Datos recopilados

-=-=-=-=-

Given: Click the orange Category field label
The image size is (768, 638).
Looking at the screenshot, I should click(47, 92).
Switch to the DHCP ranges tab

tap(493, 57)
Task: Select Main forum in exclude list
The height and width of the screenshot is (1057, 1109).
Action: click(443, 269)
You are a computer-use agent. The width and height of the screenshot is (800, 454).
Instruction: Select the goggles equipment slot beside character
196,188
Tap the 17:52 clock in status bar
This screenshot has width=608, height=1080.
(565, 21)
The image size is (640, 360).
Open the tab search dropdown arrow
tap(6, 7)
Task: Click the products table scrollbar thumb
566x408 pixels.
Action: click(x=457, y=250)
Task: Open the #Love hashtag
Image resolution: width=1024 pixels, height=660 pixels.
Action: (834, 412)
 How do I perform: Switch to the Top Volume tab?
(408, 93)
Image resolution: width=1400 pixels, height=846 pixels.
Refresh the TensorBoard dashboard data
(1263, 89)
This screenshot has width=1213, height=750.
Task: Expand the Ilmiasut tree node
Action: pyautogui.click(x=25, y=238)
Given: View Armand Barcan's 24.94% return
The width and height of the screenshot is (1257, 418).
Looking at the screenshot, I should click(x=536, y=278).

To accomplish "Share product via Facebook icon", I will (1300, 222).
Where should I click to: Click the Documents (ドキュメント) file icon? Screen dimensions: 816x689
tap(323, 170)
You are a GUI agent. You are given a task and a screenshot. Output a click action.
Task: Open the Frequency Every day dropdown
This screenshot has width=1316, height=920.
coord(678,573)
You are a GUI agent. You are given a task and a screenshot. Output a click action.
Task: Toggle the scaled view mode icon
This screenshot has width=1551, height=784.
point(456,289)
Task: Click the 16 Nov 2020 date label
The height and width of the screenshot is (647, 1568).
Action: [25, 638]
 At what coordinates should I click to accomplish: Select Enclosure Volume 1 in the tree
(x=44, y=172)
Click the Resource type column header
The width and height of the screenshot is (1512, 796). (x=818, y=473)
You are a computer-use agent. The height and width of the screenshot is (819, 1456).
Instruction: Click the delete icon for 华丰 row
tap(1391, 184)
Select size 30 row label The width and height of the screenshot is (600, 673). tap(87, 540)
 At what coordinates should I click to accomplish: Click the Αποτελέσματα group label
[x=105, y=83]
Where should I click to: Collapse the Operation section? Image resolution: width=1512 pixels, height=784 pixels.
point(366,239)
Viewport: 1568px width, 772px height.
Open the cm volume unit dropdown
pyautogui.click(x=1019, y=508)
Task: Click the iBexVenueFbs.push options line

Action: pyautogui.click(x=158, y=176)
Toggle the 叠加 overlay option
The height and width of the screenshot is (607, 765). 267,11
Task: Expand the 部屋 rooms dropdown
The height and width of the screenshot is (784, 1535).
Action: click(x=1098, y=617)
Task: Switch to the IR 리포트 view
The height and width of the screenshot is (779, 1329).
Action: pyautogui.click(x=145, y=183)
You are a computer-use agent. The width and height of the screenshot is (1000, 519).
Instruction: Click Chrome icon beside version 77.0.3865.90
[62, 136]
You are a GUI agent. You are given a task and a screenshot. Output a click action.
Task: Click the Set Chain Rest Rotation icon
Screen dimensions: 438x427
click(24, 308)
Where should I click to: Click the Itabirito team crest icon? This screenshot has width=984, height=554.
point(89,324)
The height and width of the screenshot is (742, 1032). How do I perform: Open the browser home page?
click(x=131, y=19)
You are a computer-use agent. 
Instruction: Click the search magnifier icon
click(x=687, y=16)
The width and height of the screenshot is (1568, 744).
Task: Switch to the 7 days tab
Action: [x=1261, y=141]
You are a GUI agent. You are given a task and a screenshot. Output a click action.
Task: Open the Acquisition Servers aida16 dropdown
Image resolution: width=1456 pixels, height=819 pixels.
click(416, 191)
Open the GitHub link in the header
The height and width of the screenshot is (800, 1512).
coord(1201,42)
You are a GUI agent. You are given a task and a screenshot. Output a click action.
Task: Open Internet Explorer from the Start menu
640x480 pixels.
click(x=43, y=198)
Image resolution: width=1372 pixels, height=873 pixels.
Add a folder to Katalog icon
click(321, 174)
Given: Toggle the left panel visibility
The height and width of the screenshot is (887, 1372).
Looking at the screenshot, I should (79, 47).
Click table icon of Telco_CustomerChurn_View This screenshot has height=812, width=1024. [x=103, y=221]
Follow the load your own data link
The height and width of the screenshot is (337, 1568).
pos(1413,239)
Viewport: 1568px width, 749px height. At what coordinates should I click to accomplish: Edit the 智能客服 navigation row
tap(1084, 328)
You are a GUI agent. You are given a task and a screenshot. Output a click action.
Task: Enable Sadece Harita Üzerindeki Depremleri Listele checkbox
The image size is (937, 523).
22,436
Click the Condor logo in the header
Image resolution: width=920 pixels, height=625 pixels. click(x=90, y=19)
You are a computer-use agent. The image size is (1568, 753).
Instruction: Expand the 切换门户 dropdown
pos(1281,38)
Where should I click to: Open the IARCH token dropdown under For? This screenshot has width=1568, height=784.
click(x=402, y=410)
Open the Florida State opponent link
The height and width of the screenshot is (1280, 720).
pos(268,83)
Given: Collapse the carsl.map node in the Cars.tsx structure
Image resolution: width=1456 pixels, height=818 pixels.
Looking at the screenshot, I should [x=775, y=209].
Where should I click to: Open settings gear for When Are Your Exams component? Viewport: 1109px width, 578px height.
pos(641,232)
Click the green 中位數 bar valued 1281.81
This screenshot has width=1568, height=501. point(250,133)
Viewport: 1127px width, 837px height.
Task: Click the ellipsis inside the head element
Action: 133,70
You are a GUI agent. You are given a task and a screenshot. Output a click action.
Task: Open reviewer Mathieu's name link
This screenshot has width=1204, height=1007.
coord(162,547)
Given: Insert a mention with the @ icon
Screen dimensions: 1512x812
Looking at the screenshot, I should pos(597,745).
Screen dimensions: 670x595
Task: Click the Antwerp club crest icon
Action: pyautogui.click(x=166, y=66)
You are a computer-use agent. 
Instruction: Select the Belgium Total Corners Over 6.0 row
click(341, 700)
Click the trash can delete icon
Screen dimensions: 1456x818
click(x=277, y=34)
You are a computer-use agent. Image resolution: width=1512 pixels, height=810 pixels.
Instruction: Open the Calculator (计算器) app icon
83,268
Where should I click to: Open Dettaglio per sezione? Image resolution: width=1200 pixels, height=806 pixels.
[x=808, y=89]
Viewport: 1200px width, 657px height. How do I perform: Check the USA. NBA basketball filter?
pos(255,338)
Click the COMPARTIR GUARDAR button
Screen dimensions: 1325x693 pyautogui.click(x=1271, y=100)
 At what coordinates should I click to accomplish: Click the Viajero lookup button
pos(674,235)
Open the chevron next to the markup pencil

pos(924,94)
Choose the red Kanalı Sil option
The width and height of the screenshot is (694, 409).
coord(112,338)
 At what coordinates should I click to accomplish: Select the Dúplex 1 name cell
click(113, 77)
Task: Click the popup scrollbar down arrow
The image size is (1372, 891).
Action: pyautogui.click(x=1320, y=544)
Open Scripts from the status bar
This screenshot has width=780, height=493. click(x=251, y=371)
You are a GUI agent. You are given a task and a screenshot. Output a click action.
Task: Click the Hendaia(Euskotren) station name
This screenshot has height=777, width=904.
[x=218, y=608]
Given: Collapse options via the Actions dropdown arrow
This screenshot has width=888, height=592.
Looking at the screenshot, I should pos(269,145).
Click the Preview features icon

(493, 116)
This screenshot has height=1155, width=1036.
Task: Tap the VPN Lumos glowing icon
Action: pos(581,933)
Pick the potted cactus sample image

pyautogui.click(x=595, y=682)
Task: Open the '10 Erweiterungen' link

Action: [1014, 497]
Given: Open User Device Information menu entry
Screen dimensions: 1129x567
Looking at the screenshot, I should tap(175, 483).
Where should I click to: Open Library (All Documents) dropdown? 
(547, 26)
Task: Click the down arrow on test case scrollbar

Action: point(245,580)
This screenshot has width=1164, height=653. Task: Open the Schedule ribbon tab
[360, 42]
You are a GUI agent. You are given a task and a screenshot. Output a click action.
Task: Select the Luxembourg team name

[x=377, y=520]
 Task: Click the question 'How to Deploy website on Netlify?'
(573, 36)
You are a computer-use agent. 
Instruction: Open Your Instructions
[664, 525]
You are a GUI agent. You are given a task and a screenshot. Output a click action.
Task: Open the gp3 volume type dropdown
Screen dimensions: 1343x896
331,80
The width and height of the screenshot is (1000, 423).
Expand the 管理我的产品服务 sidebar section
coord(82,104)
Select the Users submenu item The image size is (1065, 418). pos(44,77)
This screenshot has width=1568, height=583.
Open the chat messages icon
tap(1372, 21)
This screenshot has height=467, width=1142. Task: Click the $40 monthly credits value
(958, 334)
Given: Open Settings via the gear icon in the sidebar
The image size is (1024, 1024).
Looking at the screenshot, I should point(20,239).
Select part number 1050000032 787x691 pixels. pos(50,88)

-=-=-=-=-

» **ENUNCIADO DEL EJERCICIO**: Por favor, presenta como lista numerada las líneas comprendidas entre la que contiene "Open Scripts from the status bar" y la que contiene "[x=218, y=608]", ambas incluidas, omitiendo las líneas en blanco.

» **RESULTADO FINAL**:
1. Open Scripts from the status bar
2. This screenshot has width=780, height=493. click(x=251, y=371)
3. You are a GUI agent. You are given a task and a screenshot. Output a click action.
4. Task: Click the Hendaia(Euskotren) station name
5. This screenshot has height=777, width=904.
6. [x=218, y=608]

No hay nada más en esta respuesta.